The watermelon tasted, at first, like...well, an intense cube of watermelon. But then the slight note of shiso hits, and the watermelon is all of the sudden playing with a slightly-spicy mint flavor, and you have a perfect bite of summer. The other two were just as clean, with three notes each, pairings that at first glance seem unusual, but upon tasting make perfect sense: egg, bacon, and salsa verde; corn, keffir lime, and lemongrass.
The prix fixe lunch menu gives you a choice of any two courses, which are arranged on the menu in order of size and heft: the lighter, greener courses at the top (sashimis, salads); the heavier, more meat-oriented at the bottom (roast veal, chicken leg confit). Towards the middle, a course neither me or my wife could resist:
Again, three notes, which harmonize wonderfully: foie gras (savor), strawberry (sweetness), and balsamic (acidity). Flavors that pair fairly often in other places (we've all seen strawberry+balasamic or foie+balsamic before), but here made all the more powerful as a trinity. The small cylinder of foie gras, which has roasted strawberries throughout is topped with a crackling crust that bubbles and breaks like the best creme brulee should. The top moment of our meal.
But then, with the entrees, a less stellar turn. (Why does it seem to be that universally, starters and first courses outshine entrees and mains?) For my companion, poached skate wing:
Before tasting a bite, I wondered, isn't it still a little early for those tomatoes? The answer, sadly, is yes. But it's not too early for the zucchini, and the skate itself was nicely done, with the sauce retaining a welcome amount of its white wine origins. Although it didn't wow like the first two courses of our lunch, it still impressed--rich, without being heavy; a wintry dish refashioned for a hot summer day.
My main dish, roasted sweetbreads, was a change of pace. For one, those peaches are pickled with lychee, and combined with the arugula provide a biting counterpoint to the rich, creamy sweetbreads. I'm used to having my thymus glands with some sort of cream sauce, so this was an unexpected (and welcome) change. Again, three notes, in harmony: sweetness, savor, and acidity.

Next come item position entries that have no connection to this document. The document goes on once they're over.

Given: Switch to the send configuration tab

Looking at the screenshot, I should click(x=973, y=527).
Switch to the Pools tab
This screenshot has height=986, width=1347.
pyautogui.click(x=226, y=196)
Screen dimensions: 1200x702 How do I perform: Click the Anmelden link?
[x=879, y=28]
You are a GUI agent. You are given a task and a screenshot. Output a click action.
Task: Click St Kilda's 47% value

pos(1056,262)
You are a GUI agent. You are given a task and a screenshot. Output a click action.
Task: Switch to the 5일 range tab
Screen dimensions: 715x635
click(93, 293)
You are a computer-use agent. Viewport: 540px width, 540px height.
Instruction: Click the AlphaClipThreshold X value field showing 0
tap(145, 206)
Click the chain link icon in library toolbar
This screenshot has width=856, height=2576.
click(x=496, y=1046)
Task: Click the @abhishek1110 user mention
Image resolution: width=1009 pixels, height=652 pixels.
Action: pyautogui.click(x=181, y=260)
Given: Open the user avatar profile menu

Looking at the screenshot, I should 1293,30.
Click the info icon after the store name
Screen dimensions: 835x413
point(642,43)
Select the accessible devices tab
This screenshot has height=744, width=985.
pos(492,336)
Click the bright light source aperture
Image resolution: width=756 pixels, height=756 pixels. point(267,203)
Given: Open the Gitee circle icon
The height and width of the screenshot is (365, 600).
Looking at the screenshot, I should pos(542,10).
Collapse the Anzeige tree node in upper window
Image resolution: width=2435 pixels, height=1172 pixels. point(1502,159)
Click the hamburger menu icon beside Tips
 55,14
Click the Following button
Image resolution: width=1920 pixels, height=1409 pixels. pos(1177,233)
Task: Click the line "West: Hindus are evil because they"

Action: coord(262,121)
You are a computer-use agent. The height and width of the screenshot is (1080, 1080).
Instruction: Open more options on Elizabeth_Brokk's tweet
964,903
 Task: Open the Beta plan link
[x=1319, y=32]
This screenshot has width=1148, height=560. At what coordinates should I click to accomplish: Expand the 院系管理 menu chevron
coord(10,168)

As one should expect from a restaurant with three Michelin restaurants, Jean Georges takes service seriously. But it does so without being too serious. Servers are approachable and helpful; the timing of course is swift without being rushed; and dishes are served at the table simultaneously, one of those fine dining perks I still take delight in. (It's been awhile since we've sat down for a proper "white tablecloth" meal, as we usually choose to sit in the bar wherever we go.)
We opted to skip dessert, and were glad for doing so, as lunch at Jean Georges includes a selection of complimentary petit fours, beginning with a trio of miniature macaroons:
On the left, caramel; on the right, apricot. And in the middle, by far our favorite, is the peanut butter and jelly. These are followed by four chocolates (pictured at the top of this post), which also has one entry in the PB+J category (a chocolate-covered peanut-butter-and-Concord-grape bonbon). To finish it all off, a large jar of multi-colored marshmallow ribbons is brought to the table, and a server cuts a piece of each with scissors. Then you are handed a plate with ginger, vanilla, and rose water marshmallows:
It's a nice way to end the meal on a sweet note without having to make a lot of room for dessert, and most importantly, it's fun. White tablecloths and a jacket policy (at dinner only) don't mean you can't have a little exuberance and playfulness.
There are many other great deals to be found during New York's ongoing restaurant week (which is running for two weeks this summer) and ongoing recession specials, but if you can, a moment of escape at Jean Georges is a must.